Los Angeles — A year of partisan wrangling over health care, frothy tempests churning the political teapot and a new presidential administration suffering the usual fading bloom have take a toll on Democrats, according to two new polls.
Not since 1994, when Republicans won control of the House for the first time in 40 years, have the two major parties been as politically competitive in congressional races, according to a Gallup poll released Wednesday.
A new NBC/Wall Street Journal poll found the nation evenly split on matters such as health care overhaul, President Barack Obama’s performance and which party would do better in dealing with the economy.
Politically, a tie bodes ill for Democrats, the party that controls Congress and the White House. It is also a step back from strong Democratic electoral results in 2006 and 2008.
GOP gains are especially surprising because polls indicate that Americans overwhelmingly believe that that Congress is broken. The NBC/Wall Street Journal poll found that almost four of five respondents were down on Congress, and other polls have been even more devastating on Congress’ ability to deal with issues such as health care.
According to that poll, Republicans are tied with Democrats, at 31 percent, on which party better handles the economy, and they have moved ahead on reducing the deficit (30 percent to 24 percent) and taxes (36 percent to 25 percent), and have maintained their edge on combating terrorism (36 percent to 22 percent).
Politically, Democrats have a slight edge, 47 percent to 44 percent, over Republicans in Gallup’s weekly report on the race for Congress.
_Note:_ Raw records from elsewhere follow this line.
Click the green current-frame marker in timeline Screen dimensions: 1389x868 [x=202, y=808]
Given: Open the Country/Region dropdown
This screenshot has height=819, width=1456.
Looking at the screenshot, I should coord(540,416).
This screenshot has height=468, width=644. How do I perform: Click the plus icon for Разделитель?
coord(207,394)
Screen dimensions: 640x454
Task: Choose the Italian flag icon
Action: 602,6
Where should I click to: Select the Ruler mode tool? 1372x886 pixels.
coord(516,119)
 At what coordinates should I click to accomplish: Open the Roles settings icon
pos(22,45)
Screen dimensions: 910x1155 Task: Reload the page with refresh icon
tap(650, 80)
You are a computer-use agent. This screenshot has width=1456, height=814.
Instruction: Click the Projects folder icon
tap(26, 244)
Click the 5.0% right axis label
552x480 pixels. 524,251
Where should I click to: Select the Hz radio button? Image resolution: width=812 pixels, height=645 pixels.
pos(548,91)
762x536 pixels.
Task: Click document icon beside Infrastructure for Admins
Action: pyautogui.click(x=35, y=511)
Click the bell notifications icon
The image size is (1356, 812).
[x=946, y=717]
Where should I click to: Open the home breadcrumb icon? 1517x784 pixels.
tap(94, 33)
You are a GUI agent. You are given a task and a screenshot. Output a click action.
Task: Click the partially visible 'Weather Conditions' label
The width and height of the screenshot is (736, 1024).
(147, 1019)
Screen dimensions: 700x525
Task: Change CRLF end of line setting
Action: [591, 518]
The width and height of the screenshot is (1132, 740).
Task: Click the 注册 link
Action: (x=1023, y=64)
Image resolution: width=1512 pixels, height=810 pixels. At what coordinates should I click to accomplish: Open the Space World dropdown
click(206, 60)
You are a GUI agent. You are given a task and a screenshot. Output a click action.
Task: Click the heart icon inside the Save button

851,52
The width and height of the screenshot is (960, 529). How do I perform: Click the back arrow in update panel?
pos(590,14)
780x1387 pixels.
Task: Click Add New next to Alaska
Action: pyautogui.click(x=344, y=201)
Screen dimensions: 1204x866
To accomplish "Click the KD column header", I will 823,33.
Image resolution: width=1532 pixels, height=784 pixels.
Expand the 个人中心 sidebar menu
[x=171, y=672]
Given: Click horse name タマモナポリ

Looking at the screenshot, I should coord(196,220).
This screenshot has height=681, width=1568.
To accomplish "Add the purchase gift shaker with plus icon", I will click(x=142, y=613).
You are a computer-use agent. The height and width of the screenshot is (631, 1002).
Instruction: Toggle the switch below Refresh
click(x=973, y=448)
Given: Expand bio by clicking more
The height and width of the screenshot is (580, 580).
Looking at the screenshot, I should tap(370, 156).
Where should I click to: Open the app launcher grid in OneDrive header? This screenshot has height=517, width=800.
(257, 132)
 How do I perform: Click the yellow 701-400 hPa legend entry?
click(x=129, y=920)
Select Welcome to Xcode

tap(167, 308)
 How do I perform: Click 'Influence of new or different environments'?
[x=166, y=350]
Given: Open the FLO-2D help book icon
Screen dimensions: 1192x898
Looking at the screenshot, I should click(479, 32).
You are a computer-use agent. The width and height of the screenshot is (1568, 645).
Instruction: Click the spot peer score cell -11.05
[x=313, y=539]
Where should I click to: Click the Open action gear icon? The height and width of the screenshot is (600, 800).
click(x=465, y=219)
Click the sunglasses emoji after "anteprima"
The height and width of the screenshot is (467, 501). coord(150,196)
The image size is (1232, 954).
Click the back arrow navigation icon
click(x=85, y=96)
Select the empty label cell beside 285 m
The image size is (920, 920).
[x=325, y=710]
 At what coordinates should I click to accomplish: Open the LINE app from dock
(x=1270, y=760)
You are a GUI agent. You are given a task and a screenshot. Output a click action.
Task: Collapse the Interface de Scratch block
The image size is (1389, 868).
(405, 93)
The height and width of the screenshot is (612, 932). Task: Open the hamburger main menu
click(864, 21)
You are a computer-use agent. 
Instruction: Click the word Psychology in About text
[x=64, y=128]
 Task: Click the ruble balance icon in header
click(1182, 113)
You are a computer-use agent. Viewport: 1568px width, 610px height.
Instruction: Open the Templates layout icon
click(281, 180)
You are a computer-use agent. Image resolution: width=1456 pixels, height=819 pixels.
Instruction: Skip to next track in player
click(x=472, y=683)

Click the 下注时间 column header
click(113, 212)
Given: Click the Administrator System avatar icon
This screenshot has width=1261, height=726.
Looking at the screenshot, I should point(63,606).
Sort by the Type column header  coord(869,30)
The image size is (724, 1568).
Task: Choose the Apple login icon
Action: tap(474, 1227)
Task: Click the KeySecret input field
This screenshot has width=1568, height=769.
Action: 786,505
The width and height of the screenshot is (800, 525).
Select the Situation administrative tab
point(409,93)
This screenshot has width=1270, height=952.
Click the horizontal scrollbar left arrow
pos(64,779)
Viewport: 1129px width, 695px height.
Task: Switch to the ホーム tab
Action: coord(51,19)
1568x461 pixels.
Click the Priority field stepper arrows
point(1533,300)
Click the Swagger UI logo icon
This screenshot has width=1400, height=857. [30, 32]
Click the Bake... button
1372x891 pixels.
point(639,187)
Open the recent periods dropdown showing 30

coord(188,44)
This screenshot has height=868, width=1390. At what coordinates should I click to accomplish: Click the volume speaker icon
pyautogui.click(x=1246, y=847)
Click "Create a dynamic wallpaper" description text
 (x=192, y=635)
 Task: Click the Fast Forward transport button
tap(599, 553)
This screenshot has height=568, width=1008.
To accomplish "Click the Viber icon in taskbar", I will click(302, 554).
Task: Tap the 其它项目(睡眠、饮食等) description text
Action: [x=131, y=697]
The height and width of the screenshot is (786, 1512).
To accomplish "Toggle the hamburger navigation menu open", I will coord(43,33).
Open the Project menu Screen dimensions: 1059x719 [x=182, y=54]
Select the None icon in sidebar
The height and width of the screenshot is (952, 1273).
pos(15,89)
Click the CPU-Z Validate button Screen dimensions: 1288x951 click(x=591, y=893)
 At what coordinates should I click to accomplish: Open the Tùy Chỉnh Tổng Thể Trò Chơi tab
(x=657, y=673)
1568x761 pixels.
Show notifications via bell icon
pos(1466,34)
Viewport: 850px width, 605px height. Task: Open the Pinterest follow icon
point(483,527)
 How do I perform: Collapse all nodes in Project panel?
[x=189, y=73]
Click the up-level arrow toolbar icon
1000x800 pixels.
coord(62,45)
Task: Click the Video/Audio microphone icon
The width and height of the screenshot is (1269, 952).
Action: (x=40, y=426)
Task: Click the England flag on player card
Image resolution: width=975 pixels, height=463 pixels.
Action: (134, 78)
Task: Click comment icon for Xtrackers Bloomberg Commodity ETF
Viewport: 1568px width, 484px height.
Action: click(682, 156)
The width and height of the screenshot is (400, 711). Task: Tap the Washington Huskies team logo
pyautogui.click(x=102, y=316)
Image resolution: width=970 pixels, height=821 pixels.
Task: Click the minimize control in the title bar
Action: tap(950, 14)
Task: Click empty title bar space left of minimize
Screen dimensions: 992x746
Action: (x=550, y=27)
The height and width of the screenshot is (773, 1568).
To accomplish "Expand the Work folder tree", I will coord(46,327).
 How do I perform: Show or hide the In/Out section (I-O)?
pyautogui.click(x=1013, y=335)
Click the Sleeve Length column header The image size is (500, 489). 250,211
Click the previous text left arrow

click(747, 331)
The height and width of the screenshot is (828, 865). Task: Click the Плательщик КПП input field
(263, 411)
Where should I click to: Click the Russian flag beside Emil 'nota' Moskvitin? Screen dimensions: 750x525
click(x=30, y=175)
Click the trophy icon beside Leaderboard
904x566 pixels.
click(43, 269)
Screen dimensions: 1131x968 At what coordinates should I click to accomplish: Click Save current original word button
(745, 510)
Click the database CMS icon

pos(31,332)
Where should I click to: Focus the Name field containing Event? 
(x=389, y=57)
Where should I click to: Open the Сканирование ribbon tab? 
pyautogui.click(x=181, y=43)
Although that is unchanged from last week, Gallup notes “this represents a significantly smaller margin for the Democrats than the final Gallup estimate before the last midterm elections, in 2006.
“Gallup trends suggest that the Democrats’ current three-point advantage among registered voters would probably translate into a Republican lead among likely voters, pointing to a highly competitive election this fall for majority control of Congress,” according to the polling firm.